Legal landscape: The draft references the Information Technology Act, 2000, and the Personal Data Protection Bill, 2023, to justify remote disabling. Legal experts, such as Prof. R. S. Sharma of NALSAR, caution that any enforcement must pass the “proportionality test” under Indian law, meaning the restriction should be the least intrusive means to achieve the goal.
What’s Next
The RBI has opened a 60‑day public comment period that closes on 14 June 2026. Stakeholders can submit feedback through the RBI’s website or via email to recoveryguidelines@rbi.org.in. The central bank has pledged to review the comments and release a final version by the end of August 2026.
If adopted, lenders will need to upgrade their loan‑management software to integrate the new recovery app, a process that could take three to six months. The RBI has also hinted at possible penalties for non‑compliance, including fines up to 2 percent of the defaulted loan amount.

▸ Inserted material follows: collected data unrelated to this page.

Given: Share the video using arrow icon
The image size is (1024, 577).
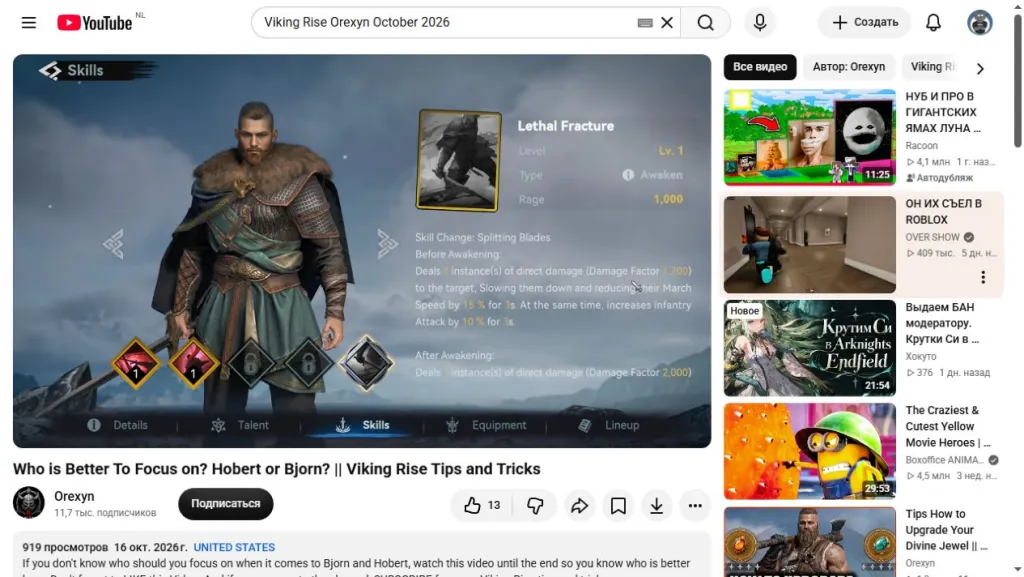Looking at the screenshot, I should (579, 505).
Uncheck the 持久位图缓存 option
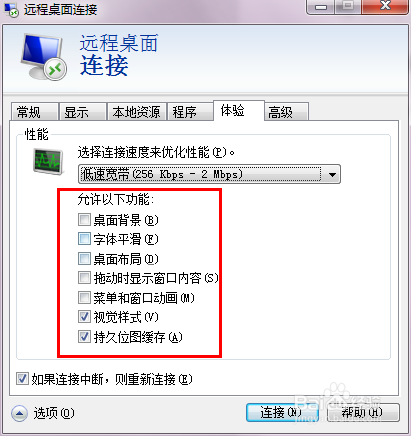Screen dimensions: 411x436 point(84,337)
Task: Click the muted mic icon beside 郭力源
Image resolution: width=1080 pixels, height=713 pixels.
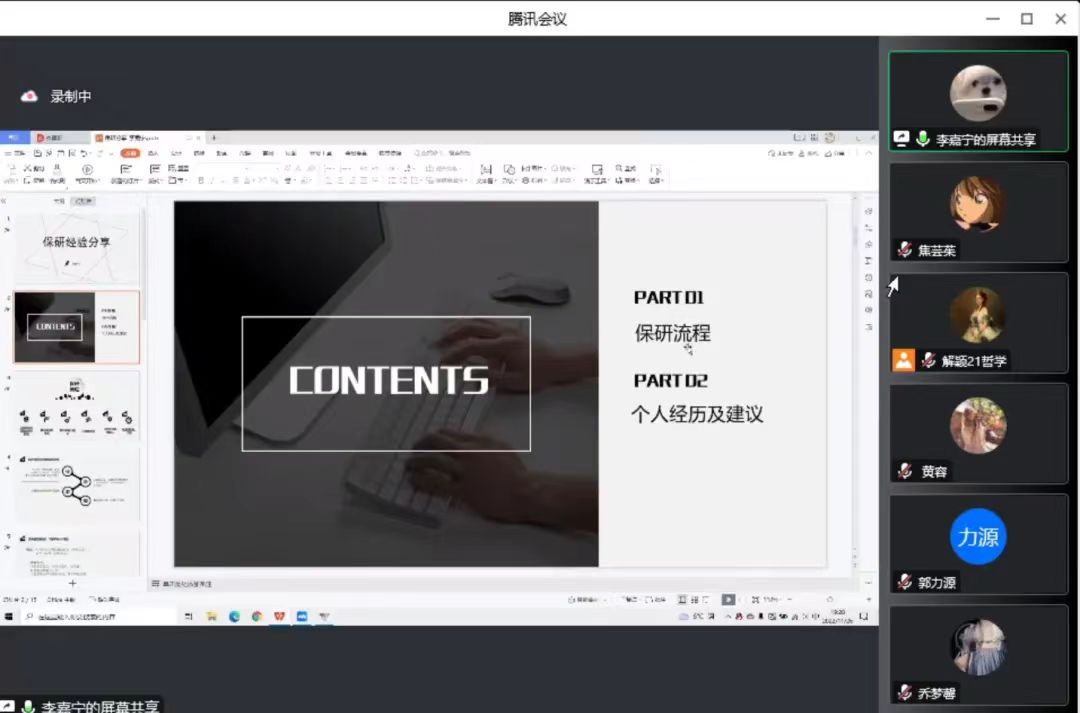Action: tap(905, 581)
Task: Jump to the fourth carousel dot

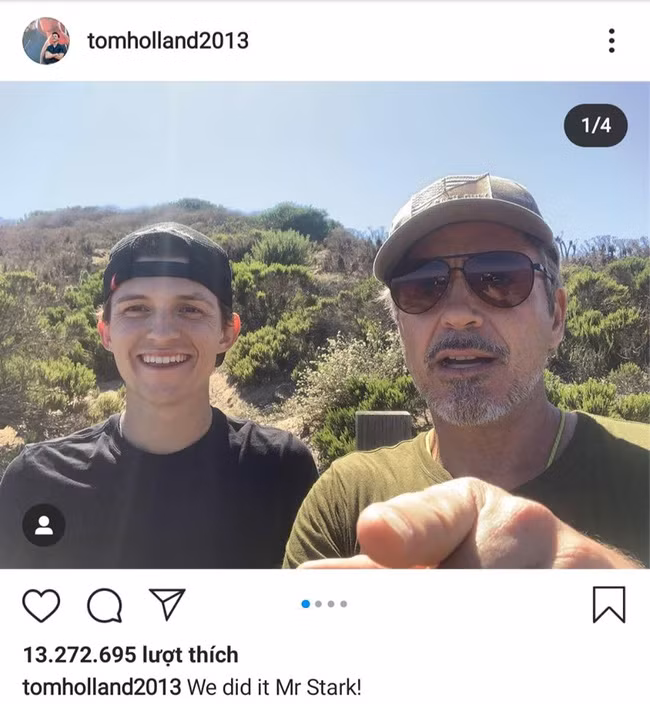Action: pos(343,604)
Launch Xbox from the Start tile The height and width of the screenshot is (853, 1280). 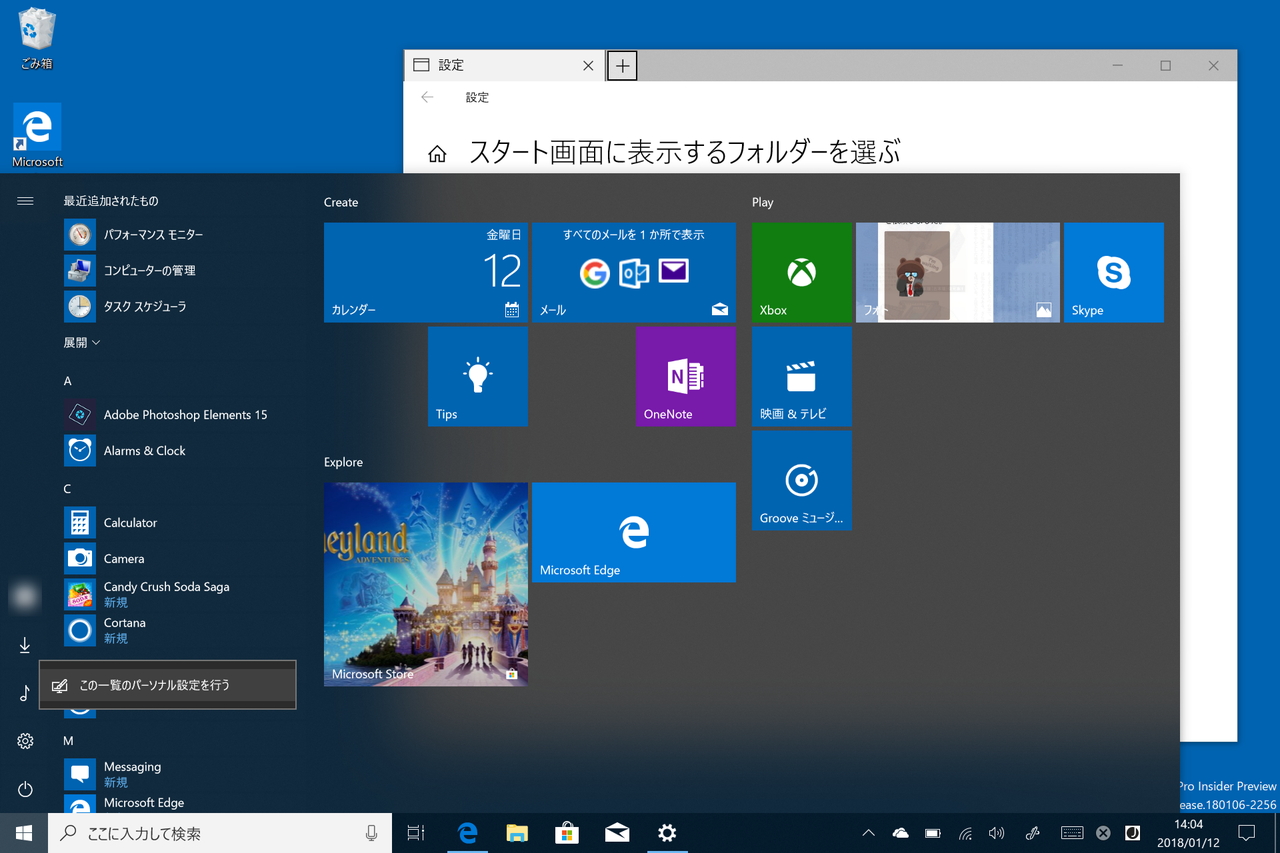pos(801,272)
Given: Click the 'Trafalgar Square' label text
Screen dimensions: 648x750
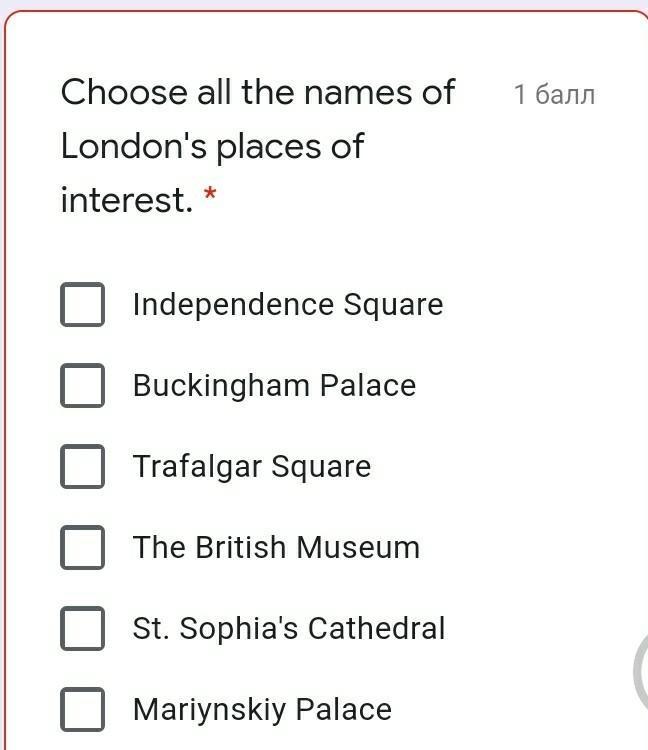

Consumer groups are urging the RBI to include safeguards such as a clear appeals process, limited duration of restrictions, and exemption for emergency services like calls to hospitals or police. They also recommend that lenders offer financial counseling before imposing any device block.
Overall, the proposal could reshape how credit risk is managed in India’s fast‑growing digital economy. By tying loan repayment to smartphone access, the RBI aims to curb defaults while preserving the health of the banking sector. The final outcome will depend on how regulators balance recovery goals with privacy rights and consumer protection.
Looking ahead, the RBI’s decision will set a precedent for other emerging markets grappling with similar challenges. If the guidelines are refined with robust safeguards, they could become a model for responsible digital lending worldwide, while also prompting Indian fintechs to innovate more borrower‑friendly recovery solutions.